La Maison Blanche a répondu jeudi aux critiques concernant la libération du marchand d’armes russe Viktor Bout dans le cadre d’un échange de prisonniers visant à ramener aux États-Unis la basketteuse professionnelle américaine Brittney Griner, emprisonnée en Russie pour trafic de drogue.
La porte-parole de la Maison Blanche, Karine Jean-Pierre, a reconnu que les «résultats immédiats» de cette mesure «peuvent sembler injustes ou arbitraires», car «les négociations sur la libération des prisonniers sont parfois très compliquées».
Elle a toutefois souligné que Washington avait procédé à une évaluation de la sécurité dans la perspective de l’accord d’échange, concluant que le marchand d’armes ne constituerait pas une menace pour la sécurité des États-Unis.
«Le président (des États-Unis, Joe Biden) n’a pas pris cette décision à la légère. Il pensait que c’était la meilleure chose à faire pour la sécurité de Brittney», a déclaré la porte-parole.
Bout, surnommé le «marchand de guerre» pour son implication dans le trafic d’armes, a été arrêté en Thaïlande en 2008 sur ordre des États-Unis et purgeait une peine de 25 ans de prison.
Jean-Pierre a déclaré que tout en célébrant le retour de Brittney, l’administration Biden reste en contact avec la famille de l’ancien marine américain Paul Whelan, emprisonné en Russie pour espionnage.

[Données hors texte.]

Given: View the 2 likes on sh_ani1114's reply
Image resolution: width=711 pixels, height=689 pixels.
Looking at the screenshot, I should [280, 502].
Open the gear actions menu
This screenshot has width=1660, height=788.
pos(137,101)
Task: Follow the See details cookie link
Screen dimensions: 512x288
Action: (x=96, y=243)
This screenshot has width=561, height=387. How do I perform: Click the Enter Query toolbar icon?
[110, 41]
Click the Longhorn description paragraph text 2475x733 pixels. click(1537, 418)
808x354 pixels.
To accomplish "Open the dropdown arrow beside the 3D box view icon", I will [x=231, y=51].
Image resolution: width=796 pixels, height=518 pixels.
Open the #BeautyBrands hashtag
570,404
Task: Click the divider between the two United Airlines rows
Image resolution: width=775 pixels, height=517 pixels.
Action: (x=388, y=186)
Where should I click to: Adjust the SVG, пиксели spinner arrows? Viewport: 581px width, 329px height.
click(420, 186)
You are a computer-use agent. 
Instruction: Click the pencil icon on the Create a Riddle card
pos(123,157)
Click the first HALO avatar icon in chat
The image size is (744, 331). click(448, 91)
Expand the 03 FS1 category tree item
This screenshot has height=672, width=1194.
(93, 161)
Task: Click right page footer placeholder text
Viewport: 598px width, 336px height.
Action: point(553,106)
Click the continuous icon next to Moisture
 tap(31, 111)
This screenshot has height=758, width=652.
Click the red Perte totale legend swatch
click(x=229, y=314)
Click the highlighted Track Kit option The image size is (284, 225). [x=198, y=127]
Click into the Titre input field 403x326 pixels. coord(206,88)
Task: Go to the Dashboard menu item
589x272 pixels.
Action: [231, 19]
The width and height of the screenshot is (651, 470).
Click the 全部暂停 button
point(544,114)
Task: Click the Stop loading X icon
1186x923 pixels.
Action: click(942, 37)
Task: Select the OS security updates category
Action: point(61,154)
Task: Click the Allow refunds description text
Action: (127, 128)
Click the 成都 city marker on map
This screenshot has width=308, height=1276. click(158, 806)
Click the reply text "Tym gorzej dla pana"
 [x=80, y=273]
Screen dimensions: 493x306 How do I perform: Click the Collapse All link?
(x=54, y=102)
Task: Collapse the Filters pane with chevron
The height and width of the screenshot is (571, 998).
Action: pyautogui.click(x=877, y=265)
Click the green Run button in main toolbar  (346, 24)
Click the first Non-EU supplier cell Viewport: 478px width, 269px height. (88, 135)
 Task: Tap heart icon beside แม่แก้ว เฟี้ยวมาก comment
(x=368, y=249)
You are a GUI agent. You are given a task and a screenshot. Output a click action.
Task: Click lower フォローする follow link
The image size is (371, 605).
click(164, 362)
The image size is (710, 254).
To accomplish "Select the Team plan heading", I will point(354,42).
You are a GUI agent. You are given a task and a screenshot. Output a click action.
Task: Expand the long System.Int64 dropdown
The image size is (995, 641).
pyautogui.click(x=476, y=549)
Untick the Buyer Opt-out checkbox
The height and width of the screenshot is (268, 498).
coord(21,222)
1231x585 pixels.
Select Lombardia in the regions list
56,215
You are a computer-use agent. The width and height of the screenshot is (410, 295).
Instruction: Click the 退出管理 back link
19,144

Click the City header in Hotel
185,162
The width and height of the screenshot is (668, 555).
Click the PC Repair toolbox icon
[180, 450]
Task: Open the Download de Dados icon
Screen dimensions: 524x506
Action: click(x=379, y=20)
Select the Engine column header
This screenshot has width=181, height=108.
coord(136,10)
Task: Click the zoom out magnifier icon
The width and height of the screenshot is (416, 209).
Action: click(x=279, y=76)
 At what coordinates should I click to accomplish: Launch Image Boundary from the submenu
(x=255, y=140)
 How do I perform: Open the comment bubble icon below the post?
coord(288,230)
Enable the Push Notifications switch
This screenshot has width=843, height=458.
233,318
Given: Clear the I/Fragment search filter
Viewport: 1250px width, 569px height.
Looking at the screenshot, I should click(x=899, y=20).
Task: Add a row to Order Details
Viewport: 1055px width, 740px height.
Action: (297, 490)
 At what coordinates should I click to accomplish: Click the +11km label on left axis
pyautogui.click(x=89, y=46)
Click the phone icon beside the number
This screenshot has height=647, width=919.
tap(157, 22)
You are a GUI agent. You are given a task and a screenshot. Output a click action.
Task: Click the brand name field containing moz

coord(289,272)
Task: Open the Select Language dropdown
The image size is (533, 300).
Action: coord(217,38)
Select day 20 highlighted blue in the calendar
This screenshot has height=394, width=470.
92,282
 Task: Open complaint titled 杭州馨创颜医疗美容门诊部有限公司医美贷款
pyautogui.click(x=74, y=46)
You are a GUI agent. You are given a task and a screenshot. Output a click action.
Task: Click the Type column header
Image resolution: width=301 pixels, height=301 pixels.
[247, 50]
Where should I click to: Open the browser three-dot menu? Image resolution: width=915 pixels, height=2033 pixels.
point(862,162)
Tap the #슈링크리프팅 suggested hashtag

«Les Russes n’étaient pas disposés à négocier de bonne foi la libération de Paul Whelan pour le moment», a-t-il annoncé. «Nous sommes déterminés à obtenir la libération de Paul, mais nous n’entrerons pas dans les détails», a-t-il ajouté.
Dans une interview accordée à CNN, M. Whelan s’est dit déçu de ne pas avoir été inclus dans l’échange : «Je suis très déçu que l’on n’ait pas fait davantage pour obtenir ma libération, d’autant que l’on approche du quatrième anniversaire de mon arrestation».
«J’ai été arrêté pour un crime qui n’a jamais eu lieu… Je ne comprends pas pourquoi je suis encore assis ici», a-t-il déclaré à CNN lors d’un appel téléphonique depuis la prison.